Und wir werden zu ihm kommen und bei ihm Wohnung nehmen
Predigt zum 10. Sonntag im Jahreskreis
B – 2 Kor 4,13 - 5,1 und Mk 3,20-35
Schwestern und Brüder im Glauben!
Wir sind es gewohnt, im Gottesdienst so angesprochen zu werden... oder man sagt „liebe Mitchristen“, oder ganz allgemein „liebe Zuhörer und Zuhörerinnen!“ - „Schwestern und Brüder im Glauben an den Herrn!“ - auch wenn manche das für eine Floskel halten mögen - bei dieser Anrede müssten wir eigentlich aufhorchen. Warum? Da wird gesagt, dass wir zur Familie Jesu gehören, „Schwestern und Brüder" Jesu, Kinder Gottes sind. Das wurden wir durch die Taufe.
Das heutige Evangelium lässt mich darüber nachdenken. Da ist die Rede von Verwandtschaftsverhältnissen. Die Herkunftsfamilie Jesu wird genannt, seine Angehörigen. Markus erzählt ungezwungen davon. Man muss nicht darüber spekulieren, ob Jesus „Brüder und Schwestern“ gehabt hat. Die Sprache des Evangeliums – griechisch –, genauer der Gebrauch der Sprache ist zu wenig spezifisch, als dass man das genau festlegen könnte, was mit „Brüder und Schwestern“ gemeint ist. Die Fachleute sind sich da einig. Nun, Markus erzählt im Zusammenhang der eben gehörten Stelle aus dem Evangelium von einigen Heilungen durch Jesus (vgl. Mk 2,1-12; 3,1-6). Das hat sich herumgesprochen und viel Staub aufgewirbelt. Immer mehr Menschen suchen die Nähe Jesu und erhoffen sich ebenfalls Heilung. Der Andrang ist so groß, dass er und die Jünger noch nicht einmal mehr zum Essen kommen, wie Markus ebenfalls erzählt (vgl. Mk 3,20).

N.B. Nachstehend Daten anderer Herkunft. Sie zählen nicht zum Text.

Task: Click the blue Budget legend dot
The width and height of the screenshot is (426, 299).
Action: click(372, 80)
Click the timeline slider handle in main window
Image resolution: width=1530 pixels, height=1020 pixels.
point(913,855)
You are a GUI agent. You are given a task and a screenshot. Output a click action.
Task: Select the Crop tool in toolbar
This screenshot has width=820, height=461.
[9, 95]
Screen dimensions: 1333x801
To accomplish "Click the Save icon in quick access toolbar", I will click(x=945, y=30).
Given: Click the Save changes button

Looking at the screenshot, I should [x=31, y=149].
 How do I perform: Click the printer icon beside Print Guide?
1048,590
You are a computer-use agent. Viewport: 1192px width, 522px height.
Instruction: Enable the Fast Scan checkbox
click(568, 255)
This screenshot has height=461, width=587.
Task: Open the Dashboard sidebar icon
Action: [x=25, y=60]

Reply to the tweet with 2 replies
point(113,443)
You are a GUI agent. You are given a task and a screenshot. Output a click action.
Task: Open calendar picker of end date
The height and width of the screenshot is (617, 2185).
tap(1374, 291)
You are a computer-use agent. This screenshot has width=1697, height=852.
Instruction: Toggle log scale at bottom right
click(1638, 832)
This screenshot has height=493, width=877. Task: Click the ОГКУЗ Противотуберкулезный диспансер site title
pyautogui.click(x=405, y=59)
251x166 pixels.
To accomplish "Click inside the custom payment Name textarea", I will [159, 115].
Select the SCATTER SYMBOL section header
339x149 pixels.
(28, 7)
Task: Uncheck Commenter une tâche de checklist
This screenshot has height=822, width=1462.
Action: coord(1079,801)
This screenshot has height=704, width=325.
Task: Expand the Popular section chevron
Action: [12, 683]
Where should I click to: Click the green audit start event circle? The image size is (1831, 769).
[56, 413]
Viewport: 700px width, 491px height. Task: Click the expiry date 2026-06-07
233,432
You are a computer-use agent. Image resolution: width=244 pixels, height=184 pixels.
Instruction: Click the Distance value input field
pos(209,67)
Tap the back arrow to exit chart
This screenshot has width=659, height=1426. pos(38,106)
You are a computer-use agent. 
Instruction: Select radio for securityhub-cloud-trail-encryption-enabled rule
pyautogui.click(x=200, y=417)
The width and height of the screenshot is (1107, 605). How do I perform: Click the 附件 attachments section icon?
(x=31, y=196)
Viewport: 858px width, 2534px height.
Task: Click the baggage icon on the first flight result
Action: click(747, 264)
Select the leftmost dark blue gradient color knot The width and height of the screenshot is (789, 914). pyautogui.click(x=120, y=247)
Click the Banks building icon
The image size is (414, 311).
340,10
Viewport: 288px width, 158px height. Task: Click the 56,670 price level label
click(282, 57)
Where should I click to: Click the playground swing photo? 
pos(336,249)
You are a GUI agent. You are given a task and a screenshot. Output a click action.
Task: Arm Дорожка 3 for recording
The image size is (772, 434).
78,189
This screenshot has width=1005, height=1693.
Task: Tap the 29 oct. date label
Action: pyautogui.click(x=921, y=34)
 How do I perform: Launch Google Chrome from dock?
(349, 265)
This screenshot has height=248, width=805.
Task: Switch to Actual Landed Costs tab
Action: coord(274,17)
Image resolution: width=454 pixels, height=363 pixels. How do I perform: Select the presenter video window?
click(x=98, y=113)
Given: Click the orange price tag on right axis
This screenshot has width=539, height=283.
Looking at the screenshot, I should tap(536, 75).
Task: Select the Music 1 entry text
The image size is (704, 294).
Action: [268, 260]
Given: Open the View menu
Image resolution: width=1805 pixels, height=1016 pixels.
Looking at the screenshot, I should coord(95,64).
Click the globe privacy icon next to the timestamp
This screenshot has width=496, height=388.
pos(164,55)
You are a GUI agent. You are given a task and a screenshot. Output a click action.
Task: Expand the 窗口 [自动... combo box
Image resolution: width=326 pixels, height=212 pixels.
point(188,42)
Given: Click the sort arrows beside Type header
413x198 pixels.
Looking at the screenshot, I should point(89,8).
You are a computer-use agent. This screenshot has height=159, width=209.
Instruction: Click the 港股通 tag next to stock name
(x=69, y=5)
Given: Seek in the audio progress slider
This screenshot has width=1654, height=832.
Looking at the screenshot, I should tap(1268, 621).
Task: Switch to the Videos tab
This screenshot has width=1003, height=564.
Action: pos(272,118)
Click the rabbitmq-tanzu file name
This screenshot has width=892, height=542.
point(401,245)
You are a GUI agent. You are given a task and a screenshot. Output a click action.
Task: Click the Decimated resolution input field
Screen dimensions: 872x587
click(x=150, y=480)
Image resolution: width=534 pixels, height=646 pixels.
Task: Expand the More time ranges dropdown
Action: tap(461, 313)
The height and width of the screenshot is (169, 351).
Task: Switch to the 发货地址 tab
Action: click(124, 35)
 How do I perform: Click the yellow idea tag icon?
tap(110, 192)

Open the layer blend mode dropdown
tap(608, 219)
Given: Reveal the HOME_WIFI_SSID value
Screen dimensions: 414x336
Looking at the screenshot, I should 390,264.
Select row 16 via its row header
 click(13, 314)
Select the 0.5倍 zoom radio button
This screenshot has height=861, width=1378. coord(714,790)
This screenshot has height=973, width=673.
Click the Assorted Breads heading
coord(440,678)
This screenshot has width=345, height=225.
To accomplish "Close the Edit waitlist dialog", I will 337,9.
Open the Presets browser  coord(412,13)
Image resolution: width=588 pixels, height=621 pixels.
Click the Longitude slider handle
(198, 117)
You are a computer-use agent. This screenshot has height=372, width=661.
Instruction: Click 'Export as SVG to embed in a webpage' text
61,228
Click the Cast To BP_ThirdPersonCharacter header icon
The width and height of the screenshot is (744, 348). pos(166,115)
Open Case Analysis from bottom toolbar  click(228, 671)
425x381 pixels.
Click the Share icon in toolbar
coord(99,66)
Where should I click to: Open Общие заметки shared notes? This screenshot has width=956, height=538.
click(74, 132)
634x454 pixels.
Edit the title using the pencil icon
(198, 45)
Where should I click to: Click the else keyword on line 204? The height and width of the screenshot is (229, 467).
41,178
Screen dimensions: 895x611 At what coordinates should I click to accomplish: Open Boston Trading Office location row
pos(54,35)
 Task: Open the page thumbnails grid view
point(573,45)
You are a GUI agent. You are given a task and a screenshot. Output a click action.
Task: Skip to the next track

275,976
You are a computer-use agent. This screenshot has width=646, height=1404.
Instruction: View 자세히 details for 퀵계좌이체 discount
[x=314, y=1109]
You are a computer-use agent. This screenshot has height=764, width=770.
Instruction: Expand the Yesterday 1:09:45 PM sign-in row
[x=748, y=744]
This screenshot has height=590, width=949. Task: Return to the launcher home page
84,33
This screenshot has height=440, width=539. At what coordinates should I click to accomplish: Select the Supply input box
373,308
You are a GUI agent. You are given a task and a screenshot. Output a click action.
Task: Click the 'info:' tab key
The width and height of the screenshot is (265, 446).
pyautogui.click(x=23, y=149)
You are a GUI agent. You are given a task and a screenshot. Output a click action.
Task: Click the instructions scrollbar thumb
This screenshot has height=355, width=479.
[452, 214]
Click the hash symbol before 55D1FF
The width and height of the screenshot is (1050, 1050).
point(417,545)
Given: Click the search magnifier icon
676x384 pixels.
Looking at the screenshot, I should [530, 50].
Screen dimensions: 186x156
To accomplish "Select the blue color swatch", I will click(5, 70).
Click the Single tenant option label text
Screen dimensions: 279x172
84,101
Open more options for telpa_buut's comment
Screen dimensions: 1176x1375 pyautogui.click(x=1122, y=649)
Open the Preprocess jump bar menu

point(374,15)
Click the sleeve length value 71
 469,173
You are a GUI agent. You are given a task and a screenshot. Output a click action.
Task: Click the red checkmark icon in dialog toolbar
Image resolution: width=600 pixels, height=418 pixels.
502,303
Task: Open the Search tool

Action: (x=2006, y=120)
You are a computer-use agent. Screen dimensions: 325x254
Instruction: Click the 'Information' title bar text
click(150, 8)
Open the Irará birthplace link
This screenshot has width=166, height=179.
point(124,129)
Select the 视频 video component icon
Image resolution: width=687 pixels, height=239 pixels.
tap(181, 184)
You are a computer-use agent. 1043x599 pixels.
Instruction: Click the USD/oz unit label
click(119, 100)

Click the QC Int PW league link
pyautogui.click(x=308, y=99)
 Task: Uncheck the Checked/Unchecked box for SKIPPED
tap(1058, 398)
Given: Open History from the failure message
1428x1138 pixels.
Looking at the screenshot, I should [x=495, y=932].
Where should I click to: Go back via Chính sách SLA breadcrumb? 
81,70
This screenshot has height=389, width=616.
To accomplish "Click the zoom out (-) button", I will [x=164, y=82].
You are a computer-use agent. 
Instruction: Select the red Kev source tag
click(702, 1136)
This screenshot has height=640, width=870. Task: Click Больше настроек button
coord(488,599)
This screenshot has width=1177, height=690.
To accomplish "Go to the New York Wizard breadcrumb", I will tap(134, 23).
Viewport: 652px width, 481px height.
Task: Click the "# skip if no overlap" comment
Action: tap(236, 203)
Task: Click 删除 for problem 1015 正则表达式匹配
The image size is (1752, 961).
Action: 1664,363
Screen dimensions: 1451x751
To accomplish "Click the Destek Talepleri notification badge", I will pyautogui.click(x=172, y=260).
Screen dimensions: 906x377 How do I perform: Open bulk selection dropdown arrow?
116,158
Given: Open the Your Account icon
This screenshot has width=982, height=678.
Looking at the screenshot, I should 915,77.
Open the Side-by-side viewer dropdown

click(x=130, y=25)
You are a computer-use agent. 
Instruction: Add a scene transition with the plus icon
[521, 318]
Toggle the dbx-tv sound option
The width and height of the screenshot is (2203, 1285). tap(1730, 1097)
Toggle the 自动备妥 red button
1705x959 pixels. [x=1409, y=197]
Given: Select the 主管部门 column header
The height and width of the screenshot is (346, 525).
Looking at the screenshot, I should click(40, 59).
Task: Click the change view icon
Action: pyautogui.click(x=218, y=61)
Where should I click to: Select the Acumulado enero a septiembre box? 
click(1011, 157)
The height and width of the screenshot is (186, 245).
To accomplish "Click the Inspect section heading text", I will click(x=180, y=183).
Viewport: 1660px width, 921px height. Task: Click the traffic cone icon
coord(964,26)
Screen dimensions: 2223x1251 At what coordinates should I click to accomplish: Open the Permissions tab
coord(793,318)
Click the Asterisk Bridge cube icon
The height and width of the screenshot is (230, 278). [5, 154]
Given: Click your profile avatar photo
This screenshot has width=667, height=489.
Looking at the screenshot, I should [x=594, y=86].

Die entstandene Unruhe führt dazu, dass die Schriftgelehrten, die Pharisäer, die Leute mit Einfluss, sich durch das Geschehen mit und um Jesus gestört fühlen. Sie „outen" sich als Gegner Jesu... „Er ist besessen..." - und jetzt tauchen da plötzlich die leiblichen „Angehörigen" Jesu auf. Sie schließen sich diesem Urteil an: „Er ist von Sinnen..." - „Er ist verrückt...", „Man muss ihn zur Ruhe bringen..." Das irritiert, verwirrt uns. Da sind einerseits die Menschen, die von Jesus Heil und Heilung erwarten und da sind andererseits die Gegner, sogar welche aus seiner Familie, die ihn aus dem Verkehr ziehen wollen.
Nun also: Der Evangelist Markus erzählt wie so oft eine Glaubensgeschichte und mit einem kleinen Hinweis lädt er ein, mit Blick auf den eigenen Glauben Position zu beziehen.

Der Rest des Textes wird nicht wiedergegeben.